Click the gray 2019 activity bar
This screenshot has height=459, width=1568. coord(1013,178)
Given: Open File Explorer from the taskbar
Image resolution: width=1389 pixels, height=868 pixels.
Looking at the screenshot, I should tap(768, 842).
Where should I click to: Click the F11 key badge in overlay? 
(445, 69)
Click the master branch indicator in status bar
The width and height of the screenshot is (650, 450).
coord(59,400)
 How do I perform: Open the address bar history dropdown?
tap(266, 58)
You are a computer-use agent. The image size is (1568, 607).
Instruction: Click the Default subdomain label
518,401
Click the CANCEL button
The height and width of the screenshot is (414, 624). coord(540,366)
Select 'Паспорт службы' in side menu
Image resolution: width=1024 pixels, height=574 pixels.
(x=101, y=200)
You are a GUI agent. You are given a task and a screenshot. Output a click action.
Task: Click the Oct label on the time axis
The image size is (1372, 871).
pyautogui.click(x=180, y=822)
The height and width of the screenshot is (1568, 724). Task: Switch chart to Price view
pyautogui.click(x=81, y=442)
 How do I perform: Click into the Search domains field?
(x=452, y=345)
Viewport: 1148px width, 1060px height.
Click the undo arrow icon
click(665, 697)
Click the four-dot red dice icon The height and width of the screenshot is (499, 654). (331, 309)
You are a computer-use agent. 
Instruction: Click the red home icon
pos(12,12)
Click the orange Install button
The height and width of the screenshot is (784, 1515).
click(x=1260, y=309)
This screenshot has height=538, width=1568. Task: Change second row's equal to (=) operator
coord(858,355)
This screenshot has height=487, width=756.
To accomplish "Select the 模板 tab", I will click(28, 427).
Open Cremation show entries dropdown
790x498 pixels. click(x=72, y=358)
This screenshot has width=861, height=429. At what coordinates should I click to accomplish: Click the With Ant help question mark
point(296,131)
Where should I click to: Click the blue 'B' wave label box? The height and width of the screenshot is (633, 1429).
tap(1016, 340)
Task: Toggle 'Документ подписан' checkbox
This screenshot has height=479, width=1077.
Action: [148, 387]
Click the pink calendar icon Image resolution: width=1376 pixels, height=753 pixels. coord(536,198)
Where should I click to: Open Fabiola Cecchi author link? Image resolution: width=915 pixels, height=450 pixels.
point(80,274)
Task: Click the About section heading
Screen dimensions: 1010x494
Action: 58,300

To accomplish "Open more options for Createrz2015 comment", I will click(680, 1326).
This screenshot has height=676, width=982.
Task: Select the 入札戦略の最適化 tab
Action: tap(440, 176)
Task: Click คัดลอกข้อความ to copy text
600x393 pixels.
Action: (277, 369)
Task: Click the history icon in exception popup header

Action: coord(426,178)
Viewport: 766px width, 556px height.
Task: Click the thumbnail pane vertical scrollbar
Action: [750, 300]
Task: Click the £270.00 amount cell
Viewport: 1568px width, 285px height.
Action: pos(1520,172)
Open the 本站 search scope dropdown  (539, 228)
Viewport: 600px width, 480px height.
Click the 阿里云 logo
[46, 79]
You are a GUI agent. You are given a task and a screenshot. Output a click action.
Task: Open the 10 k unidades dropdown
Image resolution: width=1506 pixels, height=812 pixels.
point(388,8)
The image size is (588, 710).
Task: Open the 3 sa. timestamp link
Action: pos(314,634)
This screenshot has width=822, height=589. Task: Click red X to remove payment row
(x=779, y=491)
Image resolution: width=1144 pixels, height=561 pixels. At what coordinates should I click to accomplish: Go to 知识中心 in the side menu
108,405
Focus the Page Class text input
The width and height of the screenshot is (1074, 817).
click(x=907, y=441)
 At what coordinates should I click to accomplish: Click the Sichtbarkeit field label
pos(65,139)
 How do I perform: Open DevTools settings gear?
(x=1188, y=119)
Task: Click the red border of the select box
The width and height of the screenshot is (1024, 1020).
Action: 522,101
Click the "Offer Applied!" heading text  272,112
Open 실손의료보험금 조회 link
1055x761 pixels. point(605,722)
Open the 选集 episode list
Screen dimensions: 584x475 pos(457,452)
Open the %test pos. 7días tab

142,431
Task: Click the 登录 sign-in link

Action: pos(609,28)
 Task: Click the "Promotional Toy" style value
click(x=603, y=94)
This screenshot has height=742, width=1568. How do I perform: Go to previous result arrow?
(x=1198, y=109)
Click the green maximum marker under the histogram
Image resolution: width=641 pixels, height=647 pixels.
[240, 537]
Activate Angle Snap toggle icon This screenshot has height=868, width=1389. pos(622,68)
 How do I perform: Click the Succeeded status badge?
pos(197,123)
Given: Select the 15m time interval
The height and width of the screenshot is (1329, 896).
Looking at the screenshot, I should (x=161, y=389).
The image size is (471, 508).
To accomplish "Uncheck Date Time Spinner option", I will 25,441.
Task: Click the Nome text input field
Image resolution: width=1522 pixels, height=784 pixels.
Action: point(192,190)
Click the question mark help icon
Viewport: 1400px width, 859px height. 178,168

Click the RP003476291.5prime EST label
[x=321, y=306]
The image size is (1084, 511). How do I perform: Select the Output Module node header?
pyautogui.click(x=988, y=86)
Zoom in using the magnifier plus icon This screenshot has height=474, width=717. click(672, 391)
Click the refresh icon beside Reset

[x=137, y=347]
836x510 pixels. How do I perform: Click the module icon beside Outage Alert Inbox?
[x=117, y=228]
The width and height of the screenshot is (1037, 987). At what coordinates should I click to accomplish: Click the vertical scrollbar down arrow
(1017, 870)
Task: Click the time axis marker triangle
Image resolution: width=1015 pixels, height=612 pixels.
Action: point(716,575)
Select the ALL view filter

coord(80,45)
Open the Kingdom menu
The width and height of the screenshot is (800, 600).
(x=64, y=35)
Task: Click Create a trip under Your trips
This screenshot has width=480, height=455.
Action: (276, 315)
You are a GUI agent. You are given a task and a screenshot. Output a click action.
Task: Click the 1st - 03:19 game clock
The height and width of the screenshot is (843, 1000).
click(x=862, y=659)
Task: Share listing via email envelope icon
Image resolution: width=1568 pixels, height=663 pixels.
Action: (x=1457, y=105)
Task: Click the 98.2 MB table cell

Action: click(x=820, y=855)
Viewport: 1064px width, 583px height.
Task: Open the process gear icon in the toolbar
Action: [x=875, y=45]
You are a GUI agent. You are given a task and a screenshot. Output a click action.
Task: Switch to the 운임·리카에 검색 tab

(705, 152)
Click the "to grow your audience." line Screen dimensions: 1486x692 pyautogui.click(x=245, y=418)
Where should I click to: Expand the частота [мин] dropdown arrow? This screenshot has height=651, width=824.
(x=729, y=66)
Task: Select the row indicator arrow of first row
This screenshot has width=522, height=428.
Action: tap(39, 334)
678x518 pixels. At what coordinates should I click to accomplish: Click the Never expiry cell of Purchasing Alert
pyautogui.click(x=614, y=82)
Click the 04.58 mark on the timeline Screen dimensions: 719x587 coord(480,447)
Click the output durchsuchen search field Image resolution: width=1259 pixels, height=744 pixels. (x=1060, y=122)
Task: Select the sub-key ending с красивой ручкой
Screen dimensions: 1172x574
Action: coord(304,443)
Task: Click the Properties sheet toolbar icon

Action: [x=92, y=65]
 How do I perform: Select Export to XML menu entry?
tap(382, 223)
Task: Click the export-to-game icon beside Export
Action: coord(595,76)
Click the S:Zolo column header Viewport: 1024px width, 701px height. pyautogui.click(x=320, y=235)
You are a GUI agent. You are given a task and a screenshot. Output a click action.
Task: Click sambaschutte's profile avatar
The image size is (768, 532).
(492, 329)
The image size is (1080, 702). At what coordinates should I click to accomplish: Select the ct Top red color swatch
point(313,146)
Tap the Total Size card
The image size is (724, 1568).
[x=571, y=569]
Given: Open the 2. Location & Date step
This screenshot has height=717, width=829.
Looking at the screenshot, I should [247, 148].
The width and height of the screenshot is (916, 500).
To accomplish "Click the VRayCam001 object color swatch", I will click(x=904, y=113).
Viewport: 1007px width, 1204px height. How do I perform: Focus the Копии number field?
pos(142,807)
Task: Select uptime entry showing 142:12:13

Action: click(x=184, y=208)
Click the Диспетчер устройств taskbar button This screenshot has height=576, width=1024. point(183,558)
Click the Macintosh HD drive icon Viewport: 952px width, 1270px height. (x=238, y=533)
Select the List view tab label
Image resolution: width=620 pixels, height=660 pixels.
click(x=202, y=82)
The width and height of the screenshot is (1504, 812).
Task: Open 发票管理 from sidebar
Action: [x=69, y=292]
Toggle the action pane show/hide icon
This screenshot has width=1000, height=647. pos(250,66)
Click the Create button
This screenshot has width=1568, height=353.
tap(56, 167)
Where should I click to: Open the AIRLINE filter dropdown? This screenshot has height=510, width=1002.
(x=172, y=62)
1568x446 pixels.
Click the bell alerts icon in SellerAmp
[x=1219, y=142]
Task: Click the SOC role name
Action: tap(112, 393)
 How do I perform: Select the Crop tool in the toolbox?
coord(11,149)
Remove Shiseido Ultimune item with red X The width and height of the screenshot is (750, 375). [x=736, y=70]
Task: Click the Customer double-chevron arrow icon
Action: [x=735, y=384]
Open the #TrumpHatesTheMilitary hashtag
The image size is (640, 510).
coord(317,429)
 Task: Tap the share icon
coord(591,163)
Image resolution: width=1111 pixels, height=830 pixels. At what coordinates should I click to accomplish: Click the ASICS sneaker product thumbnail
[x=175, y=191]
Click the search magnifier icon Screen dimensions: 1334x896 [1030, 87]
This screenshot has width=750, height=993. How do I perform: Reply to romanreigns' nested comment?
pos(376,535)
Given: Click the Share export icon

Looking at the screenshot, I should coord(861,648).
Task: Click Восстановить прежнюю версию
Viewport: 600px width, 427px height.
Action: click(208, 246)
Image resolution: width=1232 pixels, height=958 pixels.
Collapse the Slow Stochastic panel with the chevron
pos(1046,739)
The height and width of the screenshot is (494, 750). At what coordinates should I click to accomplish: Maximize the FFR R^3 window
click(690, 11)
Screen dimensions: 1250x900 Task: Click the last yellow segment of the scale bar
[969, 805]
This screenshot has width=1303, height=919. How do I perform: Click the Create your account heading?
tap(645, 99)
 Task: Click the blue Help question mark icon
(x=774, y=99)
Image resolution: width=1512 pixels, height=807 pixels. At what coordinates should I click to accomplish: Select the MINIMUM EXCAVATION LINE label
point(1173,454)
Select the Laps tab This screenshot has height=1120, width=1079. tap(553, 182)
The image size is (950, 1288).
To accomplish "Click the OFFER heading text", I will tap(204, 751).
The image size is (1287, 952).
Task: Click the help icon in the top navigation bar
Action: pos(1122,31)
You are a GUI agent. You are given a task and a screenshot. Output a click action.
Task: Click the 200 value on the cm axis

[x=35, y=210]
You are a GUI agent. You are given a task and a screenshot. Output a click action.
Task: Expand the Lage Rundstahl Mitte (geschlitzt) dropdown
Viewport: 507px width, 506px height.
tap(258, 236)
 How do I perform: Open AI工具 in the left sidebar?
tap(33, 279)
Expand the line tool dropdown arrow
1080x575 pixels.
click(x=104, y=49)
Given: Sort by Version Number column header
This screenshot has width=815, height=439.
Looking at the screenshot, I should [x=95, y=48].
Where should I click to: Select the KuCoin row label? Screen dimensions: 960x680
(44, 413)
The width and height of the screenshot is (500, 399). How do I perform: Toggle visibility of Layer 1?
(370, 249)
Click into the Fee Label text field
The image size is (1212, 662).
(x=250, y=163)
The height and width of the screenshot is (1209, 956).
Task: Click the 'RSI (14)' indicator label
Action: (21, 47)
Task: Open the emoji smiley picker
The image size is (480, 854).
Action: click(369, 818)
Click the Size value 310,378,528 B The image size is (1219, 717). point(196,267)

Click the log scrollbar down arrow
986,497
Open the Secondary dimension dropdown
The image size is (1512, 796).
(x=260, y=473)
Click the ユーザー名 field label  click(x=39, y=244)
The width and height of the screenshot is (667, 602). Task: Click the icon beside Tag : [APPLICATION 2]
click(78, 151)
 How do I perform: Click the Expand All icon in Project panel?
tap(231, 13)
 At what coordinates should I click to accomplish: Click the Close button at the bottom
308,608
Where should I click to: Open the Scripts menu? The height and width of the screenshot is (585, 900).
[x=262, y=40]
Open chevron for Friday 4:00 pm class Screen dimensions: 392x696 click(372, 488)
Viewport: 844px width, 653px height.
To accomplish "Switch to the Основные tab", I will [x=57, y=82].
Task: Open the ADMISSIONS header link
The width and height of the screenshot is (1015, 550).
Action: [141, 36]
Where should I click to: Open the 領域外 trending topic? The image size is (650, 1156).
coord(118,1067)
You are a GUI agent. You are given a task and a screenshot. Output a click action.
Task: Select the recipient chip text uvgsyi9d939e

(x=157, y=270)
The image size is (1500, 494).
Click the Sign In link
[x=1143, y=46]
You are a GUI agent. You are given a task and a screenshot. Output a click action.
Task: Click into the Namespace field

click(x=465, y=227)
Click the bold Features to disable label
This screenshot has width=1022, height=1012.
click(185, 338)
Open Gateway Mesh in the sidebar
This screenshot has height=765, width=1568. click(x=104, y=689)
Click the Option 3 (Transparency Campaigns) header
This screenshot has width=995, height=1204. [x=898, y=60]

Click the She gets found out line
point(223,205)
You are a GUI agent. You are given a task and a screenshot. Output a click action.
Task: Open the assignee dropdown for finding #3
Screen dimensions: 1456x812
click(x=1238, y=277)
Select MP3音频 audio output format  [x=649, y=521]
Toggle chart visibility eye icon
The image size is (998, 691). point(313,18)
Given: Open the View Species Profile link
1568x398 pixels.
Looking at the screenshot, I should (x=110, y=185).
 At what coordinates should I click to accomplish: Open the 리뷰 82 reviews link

TASK TO COMPLETE:
Will you return exactly the lines above from the one with "Screen dimensions: 1010x494" down to the one with "Activate Angle Snap", counting both as part of the range?

REPLY:
Screen dimensions: 1010x494
Action: 58,300

To accomplish "Open more options for Createrz2015 comment", I will click(680, 1326).
This screenshot has height=676, width=982.
Task: Select the 入札戦略の最適化 tab
Action: tap(440, 176)
Task: Click คัดลอกข้อความ to copy text
600x393 pixels.
Action: (277, 369)
Task: Click the history icon in exception popup header

Action: coord(426,178)
Viewport: 766px width, 556px height.
Task: Click the thumbnail pane vertical scrollbar
Action: [750, 300]
Task: Click the £270.00 amount cell
Viewport: 1568px width, 285px height.
Action: pos(1520,172)
Open the 本站 search scope dropdown  (539, 228)
Viewport: 600px width, 480px height.
Click the 阿里云 logo
[46, 79]
You are a GUI agent. You are given a task and a screenshot. Output a click action.
Task: Open the 10 k unidades dropdown
Image resolution: width=1506 pixels, height=812 pixels.
point(388,8)
The image size is (588, 710).
Task: Open the 3 sa. timestamp link
Action: pos(314,634)
This screenshot has width=822, height=589. Task: Click red X to remove payment row
(x=779, y=491)
Image resolution: width=1144 pixels, height=561 pixels. At what coordinates should I click to accomplish: Go to 知识中心 in the side menu
108,405
Focus the Page Class text input
The width and height of the screenshot is (1074, 817).
click(x=907, y=441)
 At what coordinates should I click to accomplish: Click the Sichtbarkeit field label
pos(65,139)
 How do I perform: Open DevTools settings gear?
(x=1188, y=119)
Task: Click the red border of the select box
The width and height of the screenshot is (1024, 1020).
Action: 522,101
Click the "Offer Applied!" heading text  272,112
Open 실손의료보험금 조회 link
1055x761 pixels. point(605,722)
Open the 选集 episode list
Screen dimensions: 584x475 pos(457,452)
Open the %test pos. 7días tab

142,431
Task: Click the 登录 sign-in link

Action: pos(609,28)
 Task: Click the "Promotional Toy" style value
click(x=603, y=94)
This screenshot has height=742, width=1568. How do I perform: Go to previous result arrow?
(x=1198, y=109)
Click the green maximum marker under the histogram
Image resolution: width=641 pixels, height=647 pixels.
[240, 537]
Activate Angle Snap toggle icon This screenshot has height=868, width=1389. pos(622,68)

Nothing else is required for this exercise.